The buoy barnacle (Dosima fascicularis) is a species of goose barnacle known for its unique characteristic of hanging downwards from a buoyant appendage which drifts at the water surface and is carried along by ocean currents. It is regarded as "the most specialized pleustonic goose barnacle" as most other barnacle species are sessile filter feeders that remain fixed onto other firm surfaces. Formerly placed in the genus Lepas, the buoy barnacle is now generally placed in the genus Dosima, which is distinguished from Lepas by the form of the carina, and by the exceptional thinness and brittleness of its exoskeleton.

==Flotation==

As an adult, D. fascicularis lives attached to a float made either of natural flotsam or of a cement it secretes itself, which has a texture like that of expanded polystyrene foam. It is the only barnacle to produce its own gas-filled float. The cyprid larvae are planktonic, and must attach to a float for metamorphosis into the adult form, but the adults are eventually capable of using their own float, sometimes forming aggregations of many individuals attached to a single float.
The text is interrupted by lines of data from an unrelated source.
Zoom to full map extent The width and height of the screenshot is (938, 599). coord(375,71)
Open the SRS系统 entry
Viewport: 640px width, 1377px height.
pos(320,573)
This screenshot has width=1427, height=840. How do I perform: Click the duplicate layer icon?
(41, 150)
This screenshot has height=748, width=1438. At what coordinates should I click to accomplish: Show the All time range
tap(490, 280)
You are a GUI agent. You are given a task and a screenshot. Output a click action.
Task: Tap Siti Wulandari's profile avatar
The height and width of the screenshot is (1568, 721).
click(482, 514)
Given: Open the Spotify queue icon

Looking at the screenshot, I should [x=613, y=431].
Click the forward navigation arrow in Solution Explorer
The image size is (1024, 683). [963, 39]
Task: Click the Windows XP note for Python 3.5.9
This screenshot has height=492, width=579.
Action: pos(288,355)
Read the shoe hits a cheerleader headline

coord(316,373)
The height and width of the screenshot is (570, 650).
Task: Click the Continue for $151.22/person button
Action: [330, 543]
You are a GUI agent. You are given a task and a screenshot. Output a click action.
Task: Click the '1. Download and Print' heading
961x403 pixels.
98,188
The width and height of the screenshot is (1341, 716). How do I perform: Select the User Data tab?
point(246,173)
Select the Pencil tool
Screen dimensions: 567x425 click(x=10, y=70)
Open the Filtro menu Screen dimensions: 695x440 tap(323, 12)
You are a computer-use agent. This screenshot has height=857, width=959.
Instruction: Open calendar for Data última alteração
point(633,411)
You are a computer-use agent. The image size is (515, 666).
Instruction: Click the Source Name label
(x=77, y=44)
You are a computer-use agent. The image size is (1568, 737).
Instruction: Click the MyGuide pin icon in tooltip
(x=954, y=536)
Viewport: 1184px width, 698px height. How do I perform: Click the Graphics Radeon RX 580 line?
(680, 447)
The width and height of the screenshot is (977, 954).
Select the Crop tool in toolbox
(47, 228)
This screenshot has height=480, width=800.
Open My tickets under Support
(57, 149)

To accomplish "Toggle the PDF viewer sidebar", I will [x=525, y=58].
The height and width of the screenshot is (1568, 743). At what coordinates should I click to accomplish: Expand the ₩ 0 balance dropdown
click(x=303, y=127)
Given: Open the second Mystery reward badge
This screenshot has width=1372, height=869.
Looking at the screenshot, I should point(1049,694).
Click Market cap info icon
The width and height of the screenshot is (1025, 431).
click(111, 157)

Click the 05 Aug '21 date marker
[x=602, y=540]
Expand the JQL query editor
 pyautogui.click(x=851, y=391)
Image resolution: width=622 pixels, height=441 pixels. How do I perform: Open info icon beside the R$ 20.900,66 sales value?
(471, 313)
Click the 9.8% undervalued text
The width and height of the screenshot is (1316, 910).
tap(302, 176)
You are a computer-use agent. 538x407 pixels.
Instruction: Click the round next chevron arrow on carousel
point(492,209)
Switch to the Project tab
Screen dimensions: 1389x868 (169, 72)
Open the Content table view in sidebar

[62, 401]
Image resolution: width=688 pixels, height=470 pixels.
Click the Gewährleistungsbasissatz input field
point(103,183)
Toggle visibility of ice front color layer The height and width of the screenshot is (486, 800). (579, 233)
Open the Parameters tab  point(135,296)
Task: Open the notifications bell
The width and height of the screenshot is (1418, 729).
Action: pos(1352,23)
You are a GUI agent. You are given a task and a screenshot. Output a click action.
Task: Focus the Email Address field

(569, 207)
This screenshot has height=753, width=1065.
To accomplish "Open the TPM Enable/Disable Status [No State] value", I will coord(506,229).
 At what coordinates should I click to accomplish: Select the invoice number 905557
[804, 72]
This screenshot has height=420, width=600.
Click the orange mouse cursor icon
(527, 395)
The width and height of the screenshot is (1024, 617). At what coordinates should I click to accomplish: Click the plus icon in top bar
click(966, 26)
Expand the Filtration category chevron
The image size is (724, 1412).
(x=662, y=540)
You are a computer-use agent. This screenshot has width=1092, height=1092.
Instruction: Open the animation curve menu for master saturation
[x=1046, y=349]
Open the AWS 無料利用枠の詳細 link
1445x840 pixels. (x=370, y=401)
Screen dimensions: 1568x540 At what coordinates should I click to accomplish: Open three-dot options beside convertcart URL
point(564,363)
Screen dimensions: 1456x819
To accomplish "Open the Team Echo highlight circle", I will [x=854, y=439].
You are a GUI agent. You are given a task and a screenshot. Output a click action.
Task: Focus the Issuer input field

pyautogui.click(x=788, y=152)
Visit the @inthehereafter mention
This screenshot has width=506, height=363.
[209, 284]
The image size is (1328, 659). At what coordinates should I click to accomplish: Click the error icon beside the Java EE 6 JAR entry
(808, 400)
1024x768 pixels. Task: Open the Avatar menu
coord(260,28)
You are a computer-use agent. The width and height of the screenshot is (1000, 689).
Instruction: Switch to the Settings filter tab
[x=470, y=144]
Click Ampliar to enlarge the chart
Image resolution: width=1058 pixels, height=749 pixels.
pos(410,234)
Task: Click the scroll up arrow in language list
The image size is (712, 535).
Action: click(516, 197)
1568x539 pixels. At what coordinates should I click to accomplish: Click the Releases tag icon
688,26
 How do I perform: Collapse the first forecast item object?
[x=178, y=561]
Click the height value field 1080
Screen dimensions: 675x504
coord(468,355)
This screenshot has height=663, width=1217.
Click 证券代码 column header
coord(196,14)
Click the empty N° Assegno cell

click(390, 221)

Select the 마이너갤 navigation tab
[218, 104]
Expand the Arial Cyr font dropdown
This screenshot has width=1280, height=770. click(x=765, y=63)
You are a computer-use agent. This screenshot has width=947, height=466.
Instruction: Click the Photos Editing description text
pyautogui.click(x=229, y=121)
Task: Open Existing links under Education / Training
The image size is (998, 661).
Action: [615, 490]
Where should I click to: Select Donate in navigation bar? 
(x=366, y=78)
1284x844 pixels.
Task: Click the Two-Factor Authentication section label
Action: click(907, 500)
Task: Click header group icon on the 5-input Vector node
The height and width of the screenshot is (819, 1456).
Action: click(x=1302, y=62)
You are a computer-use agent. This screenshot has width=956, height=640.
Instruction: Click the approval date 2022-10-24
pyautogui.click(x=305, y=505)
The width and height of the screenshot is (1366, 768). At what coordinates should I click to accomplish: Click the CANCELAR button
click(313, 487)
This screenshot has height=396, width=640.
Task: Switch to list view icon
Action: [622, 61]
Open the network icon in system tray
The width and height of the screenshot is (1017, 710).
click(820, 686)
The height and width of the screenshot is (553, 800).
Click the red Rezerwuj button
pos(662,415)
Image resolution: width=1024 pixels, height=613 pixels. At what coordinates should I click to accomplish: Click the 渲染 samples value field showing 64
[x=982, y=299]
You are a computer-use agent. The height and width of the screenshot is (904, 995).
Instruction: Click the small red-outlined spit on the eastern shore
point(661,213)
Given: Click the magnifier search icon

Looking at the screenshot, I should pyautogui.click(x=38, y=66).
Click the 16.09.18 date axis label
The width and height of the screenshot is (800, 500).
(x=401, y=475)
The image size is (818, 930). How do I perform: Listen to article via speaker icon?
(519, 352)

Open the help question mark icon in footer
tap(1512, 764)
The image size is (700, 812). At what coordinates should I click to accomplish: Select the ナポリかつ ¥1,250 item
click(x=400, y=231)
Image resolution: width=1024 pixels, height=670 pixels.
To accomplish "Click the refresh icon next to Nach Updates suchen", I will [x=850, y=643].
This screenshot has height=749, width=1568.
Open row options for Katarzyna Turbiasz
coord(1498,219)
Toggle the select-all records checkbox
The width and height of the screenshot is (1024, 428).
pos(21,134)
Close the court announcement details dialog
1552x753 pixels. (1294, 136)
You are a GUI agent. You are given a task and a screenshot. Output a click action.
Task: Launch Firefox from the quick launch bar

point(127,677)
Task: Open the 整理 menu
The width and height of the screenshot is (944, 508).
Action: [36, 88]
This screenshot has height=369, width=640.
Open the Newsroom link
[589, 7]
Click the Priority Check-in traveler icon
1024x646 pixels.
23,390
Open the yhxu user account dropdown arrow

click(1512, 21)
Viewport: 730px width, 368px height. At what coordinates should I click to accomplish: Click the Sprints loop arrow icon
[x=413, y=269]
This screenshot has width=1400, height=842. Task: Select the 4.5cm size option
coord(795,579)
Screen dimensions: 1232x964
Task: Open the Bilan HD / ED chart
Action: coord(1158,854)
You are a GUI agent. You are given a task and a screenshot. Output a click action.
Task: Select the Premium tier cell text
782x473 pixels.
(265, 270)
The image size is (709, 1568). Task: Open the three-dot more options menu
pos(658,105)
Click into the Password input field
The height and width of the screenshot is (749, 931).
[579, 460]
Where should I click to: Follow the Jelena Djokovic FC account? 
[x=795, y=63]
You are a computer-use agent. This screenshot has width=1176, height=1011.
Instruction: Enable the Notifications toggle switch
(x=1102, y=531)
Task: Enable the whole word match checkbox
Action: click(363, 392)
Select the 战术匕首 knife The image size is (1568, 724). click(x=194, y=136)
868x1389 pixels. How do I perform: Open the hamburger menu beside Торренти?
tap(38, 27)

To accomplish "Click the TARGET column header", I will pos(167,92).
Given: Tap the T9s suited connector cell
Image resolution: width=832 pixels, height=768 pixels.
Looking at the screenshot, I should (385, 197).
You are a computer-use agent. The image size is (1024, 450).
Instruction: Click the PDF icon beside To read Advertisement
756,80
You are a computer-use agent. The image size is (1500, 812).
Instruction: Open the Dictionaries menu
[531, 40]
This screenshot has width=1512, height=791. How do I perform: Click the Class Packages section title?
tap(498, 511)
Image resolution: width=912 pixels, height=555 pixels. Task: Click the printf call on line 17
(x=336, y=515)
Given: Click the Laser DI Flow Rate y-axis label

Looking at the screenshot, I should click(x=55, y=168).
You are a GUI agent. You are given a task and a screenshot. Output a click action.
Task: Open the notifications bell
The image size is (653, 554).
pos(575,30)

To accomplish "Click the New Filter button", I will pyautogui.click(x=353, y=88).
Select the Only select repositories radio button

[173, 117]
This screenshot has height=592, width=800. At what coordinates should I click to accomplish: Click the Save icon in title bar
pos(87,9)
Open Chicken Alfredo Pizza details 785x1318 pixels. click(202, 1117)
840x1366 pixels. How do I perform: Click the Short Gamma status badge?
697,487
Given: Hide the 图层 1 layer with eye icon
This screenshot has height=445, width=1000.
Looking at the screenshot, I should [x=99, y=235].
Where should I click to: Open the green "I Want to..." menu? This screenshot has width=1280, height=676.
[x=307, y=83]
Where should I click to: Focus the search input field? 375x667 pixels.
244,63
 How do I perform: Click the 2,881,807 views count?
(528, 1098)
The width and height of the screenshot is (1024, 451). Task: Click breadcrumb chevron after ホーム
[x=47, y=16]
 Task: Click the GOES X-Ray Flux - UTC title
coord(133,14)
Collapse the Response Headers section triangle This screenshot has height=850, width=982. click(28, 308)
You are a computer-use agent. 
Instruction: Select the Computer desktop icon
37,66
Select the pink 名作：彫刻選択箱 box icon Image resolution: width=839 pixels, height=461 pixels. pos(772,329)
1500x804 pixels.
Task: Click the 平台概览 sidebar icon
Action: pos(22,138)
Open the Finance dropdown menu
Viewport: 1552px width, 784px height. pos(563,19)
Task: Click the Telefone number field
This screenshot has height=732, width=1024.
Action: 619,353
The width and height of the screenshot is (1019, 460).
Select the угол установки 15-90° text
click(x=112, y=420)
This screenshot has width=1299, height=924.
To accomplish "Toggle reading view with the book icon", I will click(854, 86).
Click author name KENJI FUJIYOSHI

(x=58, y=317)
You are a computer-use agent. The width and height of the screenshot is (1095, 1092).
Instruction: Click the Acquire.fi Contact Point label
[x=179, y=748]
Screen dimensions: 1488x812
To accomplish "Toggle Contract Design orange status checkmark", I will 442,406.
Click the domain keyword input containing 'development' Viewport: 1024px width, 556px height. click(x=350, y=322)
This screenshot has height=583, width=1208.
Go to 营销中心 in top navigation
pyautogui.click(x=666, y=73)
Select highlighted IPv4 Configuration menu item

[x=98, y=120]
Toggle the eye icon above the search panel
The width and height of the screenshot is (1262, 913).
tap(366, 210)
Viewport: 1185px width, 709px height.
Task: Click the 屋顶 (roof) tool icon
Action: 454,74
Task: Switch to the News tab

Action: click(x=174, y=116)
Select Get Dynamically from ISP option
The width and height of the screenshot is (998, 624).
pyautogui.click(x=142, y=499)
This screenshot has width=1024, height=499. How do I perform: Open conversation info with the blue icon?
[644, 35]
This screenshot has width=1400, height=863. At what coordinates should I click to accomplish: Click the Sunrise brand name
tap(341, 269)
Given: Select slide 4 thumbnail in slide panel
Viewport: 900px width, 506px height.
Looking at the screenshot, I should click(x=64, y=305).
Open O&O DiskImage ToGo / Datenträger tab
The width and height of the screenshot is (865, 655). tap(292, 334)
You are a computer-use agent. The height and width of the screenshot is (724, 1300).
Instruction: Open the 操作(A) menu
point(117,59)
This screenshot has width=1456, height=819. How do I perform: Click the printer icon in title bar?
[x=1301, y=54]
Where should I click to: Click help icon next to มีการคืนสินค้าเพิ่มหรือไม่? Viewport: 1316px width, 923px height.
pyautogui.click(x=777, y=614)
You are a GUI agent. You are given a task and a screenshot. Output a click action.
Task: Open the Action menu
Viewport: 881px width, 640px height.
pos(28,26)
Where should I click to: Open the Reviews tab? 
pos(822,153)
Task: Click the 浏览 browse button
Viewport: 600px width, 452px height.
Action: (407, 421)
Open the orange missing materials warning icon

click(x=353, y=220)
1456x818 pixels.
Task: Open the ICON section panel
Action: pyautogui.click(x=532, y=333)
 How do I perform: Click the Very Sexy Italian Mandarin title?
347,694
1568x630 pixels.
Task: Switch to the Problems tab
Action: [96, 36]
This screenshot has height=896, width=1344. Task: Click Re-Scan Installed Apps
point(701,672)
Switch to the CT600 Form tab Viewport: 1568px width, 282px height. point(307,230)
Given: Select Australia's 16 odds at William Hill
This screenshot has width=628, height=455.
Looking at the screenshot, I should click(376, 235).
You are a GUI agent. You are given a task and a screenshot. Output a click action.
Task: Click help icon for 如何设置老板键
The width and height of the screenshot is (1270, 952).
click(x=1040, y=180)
Among the floats used by adult buoy barnacles are pellets of tar, seaweeds, plastic debris, driftwood, feathers, cranberries, cuttlefish bone, the "by-the-wind-sailor" Velella velella, seagrass leaves, Styrofoam, seeds, and even apples; they have even been known to colonise the backs of turtles and the sea snake Pelamis platurus. It is a fugitive species, which can be out-competed by other barnacle species, and relies on being able to colonise surfaces and reproduce quickly; after settling on a float, D. fascicularis can reproduce within 45 days. D. fascicularis appears to be increasing in abundance as a result of anthropogenic marine debris accumulating in the sea; this source of floats was of "minor importance" in 1974.

==Distribution==
D. fascicularis has a cosmopolitan distribution, with a preference for temperate seas, having been found at latitudes from 71° North off Siberia to 57° South near Cape Horn. Groups have been observed journeying from Japan to the Hawaiian Islands in the Pacific Ocean, and sometimes wash up on westerly and southerly beaches in the British Isles, as well as westerly beaches further south in Europe. It is not normally found in the Mediterranean Sea, but may have begun to colonise there from the Atlantic Ocean.